Downloads And Schema

UMDB exposes its database as browser-friendly pages and machine-readable public artifacts.

This page documents where the current release lives, what the main files contain, and how collaborators can reuse the public records without reverse-engineering the website.

Primary Public Files

All links below are versioned with the repository and intended to support direct download, inspection, and local scripting.

Schema Guide
Accession anchors SRR, BioProject, and BioSample identifiers function as the main join points across records and external repository lookups.
Run metadata The nested runinfo_row object carries SRA-derived values such as run date, library strategy, center, and platform.
Location metadata The nested geo object stores parsed country and city labels and any raw string retained during enrichment.
Assay metadata The nested assay object stores UMDB’s higher-level assay classification for filtering and analytics.
AI curation metadata The optional nested ai_curation object stores AI-reviewed sufficiency, urban-origin decisions, and corrected final annotations alongside the original metadata.
Reuse Guidance
Prefer manifest-driven loading Scripts should read the manifest first so they can accommodate future chunk-count changes without hardcoding file names.
Expect imperfect location data Downstream analyses that depend on geographic precision should explicitly filter or manually verify unresolved or ambiguous entries.
Retain accession provenance When exporting subsets, keep the original accessions so any study can be traced back to its source repository pages.

Downloading Raw FASTQ Files

UMDB now supports search-derived dataset bundling so filtered results can be converted into raw-read download inputs.

From the main explorer

Use the filters in the main database explorer, then export one of the dataset bundle options: Bundle matched runs (JSON), SRR accession list, or FASTQ download script.

FASTQ script output

The FASTQ script is generated from the current matched search results and uses SRA Toolkit commands prefetch and fasterq-dump to retrieve raw reads for the exported SRR accessions.

Bundle reuse

The JSON bundle preserves the search filters, project summaries, and run-level accessions so a dataset cohort can be archived, shared with collaborators, or re-used later without reconstructing the same search by hand.

Typical Workflow

Search for a cohort in the explorer, export the matched SRR bundle, and then run the generated shell script on a machine with SRA Toolkit installed.
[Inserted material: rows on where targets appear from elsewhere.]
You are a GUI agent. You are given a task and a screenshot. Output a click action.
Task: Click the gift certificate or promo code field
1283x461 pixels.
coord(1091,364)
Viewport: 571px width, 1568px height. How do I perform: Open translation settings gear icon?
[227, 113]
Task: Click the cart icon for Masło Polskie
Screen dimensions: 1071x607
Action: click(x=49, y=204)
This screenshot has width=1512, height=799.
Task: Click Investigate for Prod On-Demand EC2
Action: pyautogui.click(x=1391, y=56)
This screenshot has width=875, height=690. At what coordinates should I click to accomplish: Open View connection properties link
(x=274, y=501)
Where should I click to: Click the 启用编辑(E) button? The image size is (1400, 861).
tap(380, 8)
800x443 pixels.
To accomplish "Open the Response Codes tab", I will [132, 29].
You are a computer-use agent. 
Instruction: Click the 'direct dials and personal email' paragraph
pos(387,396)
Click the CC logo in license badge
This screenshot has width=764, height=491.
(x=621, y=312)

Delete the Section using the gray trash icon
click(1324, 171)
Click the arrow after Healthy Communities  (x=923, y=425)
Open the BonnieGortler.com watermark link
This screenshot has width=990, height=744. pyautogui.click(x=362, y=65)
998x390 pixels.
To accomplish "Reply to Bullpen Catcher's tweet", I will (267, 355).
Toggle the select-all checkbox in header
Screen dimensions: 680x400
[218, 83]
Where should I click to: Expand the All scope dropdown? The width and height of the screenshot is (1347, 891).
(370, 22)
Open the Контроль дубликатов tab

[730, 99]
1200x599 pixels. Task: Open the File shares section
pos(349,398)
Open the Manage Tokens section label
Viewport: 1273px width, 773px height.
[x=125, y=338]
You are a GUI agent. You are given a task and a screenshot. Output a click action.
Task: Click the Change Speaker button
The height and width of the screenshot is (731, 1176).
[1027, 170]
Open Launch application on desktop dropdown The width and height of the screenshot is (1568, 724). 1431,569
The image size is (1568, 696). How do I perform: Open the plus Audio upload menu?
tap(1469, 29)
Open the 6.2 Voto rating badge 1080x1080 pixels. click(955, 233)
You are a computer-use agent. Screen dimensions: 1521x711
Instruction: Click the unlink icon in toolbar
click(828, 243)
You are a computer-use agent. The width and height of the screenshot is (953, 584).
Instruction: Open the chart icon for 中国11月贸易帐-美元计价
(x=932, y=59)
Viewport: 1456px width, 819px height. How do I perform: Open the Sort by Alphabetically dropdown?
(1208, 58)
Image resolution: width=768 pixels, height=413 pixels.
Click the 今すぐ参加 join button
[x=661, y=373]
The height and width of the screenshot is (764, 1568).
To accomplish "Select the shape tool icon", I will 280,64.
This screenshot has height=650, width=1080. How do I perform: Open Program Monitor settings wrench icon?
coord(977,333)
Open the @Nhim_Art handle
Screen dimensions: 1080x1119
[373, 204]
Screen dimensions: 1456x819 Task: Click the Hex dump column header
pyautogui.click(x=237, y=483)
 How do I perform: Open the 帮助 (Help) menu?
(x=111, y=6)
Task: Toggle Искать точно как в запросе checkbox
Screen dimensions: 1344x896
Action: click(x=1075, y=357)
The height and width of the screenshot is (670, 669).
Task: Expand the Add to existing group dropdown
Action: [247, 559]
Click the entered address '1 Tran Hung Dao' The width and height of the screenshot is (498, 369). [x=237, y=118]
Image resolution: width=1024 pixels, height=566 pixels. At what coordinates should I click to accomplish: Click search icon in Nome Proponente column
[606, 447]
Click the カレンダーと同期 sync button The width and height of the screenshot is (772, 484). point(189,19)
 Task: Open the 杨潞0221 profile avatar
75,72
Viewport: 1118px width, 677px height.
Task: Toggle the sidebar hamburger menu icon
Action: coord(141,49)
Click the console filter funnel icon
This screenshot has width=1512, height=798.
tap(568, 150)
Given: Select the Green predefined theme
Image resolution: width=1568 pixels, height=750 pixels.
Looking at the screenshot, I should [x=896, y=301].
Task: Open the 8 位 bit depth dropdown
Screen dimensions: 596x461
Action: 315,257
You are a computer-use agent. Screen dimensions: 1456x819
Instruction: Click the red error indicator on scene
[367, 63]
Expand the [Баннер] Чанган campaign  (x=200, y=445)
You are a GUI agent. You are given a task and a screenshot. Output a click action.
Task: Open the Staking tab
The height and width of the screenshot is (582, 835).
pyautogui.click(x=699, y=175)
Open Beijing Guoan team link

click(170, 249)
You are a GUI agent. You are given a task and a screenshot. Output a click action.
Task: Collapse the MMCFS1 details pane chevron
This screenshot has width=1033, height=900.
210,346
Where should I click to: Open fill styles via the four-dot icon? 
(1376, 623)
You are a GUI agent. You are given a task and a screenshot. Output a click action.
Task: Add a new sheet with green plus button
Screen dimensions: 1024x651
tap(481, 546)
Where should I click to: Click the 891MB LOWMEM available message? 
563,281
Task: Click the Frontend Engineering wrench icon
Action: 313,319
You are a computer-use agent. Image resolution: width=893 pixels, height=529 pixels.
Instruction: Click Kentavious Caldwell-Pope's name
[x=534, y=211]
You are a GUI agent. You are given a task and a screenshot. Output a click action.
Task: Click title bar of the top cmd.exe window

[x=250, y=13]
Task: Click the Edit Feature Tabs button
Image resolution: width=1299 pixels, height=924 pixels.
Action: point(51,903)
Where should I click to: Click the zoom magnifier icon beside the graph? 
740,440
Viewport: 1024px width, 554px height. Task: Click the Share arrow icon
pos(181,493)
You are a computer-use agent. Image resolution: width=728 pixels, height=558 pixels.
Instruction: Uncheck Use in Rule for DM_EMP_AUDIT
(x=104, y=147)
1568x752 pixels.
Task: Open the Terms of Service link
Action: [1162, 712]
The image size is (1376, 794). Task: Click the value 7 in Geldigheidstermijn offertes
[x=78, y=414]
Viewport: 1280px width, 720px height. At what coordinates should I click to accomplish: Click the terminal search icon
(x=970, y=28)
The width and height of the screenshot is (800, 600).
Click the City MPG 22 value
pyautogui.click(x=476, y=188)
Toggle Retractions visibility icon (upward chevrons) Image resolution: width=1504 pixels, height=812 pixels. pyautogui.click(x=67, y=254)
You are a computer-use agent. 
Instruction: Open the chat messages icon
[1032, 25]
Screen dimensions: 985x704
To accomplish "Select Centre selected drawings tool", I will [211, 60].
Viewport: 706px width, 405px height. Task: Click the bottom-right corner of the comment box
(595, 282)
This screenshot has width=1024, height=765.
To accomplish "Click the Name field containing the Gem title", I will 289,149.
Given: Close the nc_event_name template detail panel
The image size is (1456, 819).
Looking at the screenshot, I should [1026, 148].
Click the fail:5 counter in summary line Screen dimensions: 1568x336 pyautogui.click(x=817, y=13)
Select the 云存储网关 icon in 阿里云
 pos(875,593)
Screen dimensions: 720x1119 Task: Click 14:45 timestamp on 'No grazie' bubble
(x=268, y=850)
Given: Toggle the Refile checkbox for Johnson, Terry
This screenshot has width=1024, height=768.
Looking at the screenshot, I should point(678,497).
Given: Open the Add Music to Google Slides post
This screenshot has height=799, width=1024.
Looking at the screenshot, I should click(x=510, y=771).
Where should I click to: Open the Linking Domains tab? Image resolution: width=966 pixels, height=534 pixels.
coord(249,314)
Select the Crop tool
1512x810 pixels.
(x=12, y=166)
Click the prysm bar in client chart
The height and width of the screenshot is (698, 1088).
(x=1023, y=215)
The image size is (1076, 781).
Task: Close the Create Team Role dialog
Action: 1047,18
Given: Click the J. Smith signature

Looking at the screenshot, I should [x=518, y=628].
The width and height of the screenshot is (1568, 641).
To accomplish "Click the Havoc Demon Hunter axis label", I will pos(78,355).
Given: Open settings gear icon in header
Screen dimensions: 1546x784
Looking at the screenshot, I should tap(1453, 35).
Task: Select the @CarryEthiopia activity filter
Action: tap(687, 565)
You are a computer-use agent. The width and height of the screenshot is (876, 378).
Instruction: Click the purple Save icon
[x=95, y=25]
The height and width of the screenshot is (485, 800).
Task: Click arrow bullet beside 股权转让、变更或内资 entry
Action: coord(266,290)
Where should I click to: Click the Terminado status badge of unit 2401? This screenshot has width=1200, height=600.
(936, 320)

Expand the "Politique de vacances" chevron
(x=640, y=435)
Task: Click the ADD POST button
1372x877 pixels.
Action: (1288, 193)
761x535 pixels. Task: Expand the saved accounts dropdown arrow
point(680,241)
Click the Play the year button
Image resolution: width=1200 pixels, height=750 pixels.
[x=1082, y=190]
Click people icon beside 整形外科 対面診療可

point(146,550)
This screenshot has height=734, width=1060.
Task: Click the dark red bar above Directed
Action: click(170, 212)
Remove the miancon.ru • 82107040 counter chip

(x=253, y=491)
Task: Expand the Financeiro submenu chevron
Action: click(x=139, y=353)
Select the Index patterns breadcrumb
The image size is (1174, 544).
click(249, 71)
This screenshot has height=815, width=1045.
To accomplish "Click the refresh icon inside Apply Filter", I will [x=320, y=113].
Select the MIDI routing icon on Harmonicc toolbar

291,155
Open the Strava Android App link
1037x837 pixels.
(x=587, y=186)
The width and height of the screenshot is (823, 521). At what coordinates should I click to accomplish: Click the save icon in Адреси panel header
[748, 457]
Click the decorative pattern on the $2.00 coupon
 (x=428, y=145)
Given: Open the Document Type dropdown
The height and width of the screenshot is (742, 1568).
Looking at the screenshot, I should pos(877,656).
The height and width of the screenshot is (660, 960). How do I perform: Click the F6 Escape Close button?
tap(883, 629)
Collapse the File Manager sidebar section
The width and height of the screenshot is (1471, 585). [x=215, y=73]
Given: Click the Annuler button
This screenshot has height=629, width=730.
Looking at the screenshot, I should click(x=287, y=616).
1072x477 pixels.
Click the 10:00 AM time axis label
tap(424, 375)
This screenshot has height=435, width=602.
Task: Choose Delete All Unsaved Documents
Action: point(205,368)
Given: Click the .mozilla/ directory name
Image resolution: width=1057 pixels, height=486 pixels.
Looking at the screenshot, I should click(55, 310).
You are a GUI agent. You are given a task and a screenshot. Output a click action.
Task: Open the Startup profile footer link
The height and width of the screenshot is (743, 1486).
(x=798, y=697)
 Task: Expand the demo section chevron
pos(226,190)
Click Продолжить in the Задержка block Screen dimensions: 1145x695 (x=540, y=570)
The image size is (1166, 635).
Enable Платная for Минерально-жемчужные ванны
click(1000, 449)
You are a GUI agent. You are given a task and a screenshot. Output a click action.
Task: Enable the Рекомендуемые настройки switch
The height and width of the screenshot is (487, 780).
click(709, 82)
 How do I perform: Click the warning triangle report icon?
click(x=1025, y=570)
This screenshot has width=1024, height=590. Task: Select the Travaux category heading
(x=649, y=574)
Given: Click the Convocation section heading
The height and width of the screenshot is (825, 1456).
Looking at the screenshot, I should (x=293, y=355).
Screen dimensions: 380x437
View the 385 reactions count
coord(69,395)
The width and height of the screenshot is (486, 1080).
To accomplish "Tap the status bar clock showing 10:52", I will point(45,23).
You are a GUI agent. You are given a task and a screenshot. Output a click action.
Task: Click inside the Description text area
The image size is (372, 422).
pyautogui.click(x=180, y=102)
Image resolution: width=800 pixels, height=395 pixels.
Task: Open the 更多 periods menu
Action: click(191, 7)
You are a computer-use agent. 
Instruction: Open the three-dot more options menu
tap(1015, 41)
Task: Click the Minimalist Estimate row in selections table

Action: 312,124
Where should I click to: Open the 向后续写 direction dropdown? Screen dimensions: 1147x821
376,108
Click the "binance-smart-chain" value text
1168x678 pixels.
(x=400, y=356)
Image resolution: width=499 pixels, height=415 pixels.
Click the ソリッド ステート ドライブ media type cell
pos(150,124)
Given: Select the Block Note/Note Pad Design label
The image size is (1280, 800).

This gives UMDB a practical bridge from searchable metadata to raw FASTQ retrieval.

Suggested Citation And Use Statement

The exact manuscript citation can be added later, but the site can still provide a reviewer-friendly placeholder now.

Users of UMDB should cite both the UMDB resource and the original repositories or studies associated with any reused BioProject, BioSample, or SRR accessions. UMDB reorganizes public metadata for discovery and comparison; it does not replace the need to cite primary data generators.